_AIM OF THE TASK_: Where the records below show a line containing "Adjust the first segment's start time stepper", start copying; end with the line containing "Open AI Insights", and copy it too.
RECORDED INFORMATION Block Start
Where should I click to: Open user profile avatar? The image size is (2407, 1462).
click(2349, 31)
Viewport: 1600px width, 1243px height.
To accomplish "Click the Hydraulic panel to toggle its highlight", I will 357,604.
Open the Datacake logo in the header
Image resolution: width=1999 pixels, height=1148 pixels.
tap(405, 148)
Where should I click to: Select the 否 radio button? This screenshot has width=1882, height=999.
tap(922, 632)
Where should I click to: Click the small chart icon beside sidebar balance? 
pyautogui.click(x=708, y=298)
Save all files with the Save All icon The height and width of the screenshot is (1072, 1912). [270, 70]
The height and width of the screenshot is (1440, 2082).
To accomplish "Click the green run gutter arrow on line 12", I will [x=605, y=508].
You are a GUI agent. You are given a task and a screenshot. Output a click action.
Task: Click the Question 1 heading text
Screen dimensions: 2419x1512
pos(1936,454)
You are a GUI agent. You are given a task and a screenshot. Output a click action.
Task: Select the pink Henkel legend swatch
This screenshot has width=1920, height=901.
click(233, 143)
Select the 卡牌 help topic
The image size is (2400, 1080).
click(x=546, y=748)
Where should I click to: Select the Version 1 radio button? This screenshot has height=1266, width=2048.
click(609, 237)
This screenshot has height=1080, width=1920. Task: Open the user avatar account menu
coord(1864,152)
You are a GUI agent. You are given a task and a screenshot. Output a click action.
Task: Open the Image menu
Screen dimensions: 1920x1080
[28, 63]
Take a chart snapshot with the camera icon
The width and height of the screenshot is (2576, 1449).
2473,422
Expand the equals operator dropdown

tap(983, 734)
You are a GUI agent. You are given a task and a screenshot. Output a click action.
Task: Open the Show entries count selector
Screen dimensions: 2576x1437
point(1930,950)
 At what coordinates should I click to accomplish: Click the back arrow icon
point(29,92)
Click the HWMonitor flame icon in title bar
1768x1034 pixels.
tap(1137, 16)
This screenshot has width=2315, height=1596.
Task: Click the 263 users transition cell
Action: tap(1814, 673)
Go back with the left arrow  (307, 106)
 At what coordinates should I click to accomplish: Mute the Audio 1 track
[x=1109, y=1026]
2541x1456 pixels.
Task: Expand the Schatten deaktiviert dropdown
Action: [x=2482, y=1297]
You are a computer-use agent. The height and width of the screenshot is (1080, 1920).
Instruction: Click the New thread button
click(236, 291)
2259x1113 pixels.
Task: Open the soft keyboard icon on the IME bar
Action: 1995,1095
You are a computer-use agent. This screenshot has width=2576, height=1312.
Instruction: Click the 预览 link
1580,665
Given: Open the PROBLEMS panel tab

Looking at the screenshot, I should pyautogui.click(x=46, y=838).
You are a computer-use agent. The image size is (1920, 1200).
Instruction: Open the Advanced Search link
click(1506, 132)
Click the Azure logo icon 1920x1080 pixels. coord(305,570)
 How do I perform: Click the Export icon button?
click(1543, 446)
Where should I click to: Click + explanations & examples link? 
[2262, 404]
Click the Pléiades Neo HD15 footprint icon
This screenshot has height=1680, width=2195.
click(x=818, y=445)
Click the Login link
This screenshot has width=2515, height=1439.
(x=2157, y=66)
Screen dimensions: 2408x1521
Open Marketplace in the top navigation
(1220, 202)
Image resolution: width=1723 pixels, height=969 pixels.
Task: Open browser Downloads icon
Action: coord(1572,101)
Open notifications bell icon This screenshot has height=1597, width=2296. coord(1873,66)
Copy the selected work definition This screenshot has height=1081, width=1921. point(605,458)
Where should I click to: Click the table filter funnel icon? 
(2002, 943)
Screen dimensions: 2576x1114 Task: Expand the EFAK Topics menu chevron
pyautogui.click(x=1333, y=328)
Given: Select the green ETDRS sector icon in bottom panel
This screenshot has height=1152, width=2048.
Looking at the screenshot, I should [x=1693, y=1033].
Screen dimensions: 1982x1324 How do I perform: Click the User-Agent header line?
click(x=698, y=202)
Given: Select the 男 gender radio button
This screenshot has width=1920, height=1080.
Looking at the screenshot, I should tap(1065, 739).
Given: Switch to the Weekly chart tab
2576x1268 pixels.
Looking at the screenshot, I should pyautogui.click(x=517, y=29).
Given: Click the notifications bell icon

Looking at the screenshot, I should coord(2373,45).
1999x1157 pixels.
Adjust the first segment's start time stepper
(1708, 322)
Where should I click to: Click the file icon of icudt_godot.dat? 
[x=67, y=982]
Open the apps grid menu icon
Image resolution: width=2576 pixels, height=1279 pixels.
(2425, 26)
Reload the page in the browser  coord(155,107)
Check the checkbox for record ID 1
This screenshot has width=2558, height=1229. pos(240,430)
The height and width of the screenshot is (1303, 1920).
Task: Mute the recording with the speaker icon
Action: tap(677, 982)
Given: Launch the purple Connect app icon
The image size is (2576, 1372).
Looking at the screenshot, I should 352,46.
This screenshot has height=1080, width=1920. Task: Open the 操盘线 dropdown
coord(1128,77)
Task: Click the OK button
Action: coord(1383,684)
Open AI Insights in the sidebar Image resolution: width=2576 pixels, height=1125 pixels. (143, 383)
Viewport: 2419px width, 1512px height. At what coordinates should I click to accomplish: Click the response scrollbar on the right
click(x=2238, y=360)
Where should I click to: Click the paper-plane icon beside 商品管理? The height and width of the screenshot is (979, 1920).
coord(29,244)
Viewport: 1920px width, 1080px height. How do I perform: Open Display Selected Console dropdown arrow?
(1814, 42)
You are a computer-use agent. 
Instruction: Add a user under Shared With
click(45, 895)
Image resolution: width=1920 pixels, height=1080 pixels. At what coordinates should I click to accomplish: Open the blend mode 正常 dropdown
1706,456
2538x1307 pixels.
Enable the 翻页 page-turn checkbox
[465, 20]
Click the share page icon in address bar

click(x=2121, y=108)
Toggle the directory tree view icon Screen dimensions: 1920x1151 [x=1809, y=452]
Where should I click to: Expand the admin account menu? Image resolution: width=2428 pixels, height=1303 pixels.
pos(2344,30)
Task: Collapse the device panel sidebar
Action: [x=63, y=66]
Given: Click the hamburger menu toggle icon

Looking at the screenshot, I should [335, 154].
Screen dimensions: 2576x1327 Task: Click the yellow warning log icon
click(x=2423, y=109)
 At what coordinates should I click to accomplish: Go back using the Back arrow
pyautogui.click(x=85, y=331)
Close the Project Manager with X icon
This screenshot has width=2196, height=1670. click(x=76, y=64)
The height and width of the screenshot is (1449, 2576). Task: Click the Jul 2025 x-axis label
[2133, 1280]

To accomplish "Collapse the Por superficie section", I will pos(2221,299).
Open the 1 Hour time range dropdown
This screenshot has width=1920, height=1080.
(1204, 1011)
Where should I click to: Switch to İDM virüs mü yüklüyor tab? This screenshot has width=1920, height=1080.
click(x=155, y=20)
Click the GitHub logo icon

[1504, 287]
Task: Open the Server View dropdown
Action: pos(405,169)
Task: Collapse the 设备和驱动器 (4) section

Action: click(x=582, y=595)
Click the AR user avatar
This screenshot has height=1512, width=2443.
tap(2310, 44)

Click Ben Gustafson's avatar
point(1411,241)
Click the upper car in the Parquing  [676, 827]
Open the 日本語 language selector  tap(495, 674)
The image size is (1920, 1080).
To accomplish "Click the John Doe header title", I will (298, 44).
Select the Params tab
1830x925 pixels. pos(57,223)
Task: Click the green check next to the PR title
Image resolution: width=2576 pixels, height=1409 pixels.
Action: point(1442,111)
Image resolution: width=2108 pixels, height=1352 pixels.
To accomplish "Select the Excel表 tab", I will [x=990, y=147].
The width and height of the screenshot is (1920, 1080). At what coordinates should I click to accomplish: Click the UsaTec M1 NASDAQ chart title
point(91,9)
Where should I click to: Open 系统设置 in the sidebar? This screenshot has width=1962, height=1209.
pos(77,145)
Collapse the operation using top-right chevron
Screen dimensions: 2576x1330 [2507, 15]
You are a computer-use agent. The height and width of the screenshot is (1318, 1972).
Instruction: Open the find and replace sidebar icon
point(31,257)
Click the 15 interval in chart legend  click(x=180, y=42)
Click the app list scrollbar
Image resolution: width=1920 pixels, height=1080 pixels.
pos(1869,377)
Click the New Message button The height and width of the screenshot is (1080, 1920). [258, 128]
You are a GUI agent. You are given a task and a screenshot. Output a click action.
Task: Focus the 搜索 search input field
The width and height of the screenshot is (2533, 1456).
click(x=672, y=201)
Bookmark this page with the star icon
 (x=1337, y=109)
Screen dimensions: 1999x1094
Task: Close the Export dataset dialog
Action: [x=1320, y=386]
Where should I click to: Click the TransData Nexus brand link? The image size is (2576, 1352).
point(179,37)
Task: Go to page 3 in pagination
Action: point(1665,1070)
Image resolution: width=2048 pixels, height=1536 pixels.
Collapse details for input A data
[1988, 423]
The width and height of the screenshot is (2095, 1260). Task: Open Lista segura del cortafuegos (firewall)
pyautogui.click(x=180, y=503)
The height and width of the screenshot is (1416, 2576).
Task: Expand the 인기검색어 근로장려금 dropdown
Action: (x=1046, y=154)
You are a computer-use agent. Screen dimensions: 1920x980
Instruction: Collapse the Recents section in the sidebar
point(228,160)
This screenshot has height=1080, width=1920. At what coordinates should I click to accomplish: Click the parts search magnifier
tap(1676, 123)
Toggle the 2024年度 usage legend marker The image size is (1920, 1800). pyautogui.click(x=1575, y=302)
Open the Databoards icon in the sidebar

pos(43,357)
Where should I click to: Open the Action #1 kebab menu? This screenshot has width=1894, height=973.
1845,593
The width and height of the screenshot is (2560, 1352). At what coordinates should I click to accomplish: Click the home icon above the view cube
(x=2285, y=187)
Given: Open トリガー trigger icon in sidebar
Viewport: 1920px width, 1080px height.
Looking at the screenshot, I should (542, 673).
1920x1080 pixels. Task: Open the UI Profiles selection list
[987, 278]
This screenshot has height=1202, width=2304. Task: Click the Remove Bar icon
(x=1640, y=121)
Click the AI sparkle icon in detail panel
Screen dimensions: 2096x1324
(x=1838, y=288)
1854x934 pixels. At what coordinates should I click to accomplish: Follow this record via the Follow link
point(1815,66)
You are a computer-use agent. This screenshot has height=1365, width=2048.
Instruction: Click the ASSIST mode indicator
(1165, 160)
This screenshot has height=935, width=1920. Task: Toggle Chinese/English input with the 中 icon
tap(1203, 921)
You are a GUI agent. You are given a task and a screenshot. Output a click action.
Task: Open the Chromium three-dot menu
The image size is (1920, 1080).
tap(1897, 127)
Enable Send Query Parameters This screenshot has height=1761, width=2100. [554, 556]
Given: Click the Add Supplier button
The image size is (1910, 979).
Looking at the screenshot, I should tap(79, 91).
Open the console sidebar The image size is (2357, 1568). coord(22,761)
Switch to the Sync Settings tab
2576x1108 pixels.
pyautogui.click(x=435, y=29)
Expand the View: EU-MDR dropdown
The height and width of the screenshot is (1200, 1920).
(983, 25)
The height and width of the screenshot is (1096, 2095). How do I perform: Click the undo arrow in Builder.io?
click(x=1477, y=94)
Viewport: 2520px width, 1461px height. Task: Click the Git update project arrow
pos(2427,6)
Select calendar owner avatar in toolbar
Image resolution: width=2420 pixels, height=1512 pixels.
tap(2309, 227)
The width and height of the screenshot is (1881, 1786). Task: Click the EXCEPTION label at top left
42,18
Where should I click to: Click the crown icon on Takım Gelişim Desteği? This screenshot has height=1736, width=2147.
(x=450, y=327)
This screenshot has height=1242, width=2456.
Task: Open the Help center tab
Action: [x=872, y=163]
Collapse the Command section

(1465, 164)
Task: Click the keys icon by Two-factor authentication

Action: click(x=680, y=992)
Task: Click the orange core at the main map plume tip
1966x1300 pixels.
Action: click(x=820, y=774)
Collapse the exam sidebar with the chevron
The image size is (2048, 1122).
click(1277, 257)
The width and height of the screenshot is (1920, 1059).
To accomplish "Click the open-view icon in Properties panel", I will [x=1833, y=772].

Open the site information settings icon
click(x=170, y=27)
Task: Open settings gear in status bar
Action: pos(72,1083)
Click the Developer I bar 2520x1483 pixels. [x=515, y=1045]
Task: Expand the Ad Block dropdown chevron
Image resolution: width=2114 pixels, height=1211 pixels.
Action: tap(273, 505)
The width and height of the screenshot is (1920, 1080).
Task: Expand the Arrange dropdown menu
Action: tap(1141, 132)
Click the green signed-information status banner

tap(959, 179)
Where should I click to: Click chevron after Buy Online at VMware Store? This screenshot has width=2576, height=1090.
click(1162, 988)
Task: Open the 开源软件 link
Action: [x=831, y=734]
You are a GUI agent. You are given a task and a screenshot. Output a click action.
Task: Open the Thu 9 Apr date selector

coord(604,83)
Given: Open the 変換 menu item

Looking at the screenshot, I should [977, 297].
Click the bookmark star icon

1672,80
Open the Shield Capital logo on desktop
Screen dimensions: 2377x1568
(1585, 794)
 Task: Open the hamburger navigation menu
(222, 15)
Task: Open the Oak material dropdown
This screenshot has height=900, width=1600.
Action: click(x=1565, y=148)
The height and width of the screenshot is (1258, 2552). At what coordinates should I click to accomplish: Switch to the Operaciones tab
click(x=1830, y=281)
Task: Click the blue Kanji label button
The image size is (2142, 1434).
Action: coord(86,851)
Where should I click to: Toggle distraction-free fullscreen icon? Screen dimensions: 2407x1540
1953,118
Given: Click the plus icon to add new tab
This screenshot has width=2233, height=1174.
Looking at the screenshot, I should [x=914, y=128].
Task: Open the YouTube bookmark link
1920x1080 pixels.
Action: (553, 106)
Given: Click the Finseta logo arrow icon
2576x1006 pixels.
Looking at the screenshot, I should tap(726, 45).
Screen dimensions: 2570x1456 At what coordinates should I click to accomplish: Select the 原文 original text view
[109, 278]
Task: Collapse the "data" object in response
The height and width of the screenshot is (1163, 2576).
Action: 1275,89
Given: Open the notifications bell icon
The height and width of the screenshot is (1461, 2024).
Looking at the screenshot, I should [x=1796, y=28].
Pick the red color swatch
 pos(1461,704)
RECORDED INFORMATION Block End
_EXERCISE RESPONSE_:
Adjust the first segment's start time stepper
(1708, 322)
Where should I click to: Click the file icon of icudt_godot.dat? 
[x=67, y=982]
Open the apps grid menu icon
Image resolution: width=2576 pixels, height=1279 pixels.
(2425, 26)
Reload the page in the browser  coord(155,107)
Check the checkbox for record ID 1
This screenshot has width=2558, height=1229. pos(240,430)
The height and width of the screenshot is (1303, 1920).
Task: Mute the recording with the speaker icon
Action: tap(677, 982)
Given: Launch the purple Connect app icon
The image size is (2576, 1372).
Looking at the screenshot, I should 352,46.
This screenshot has height=1080, width=1920. Task: Open the 操盘线 dropdown
coord(1128,77)
Task: Click the OK button
Action: coord(1383,684)
Open AI Insights in the sidebar Image resolution: width=2576 pixels, height=1125 pixels. (143, 383)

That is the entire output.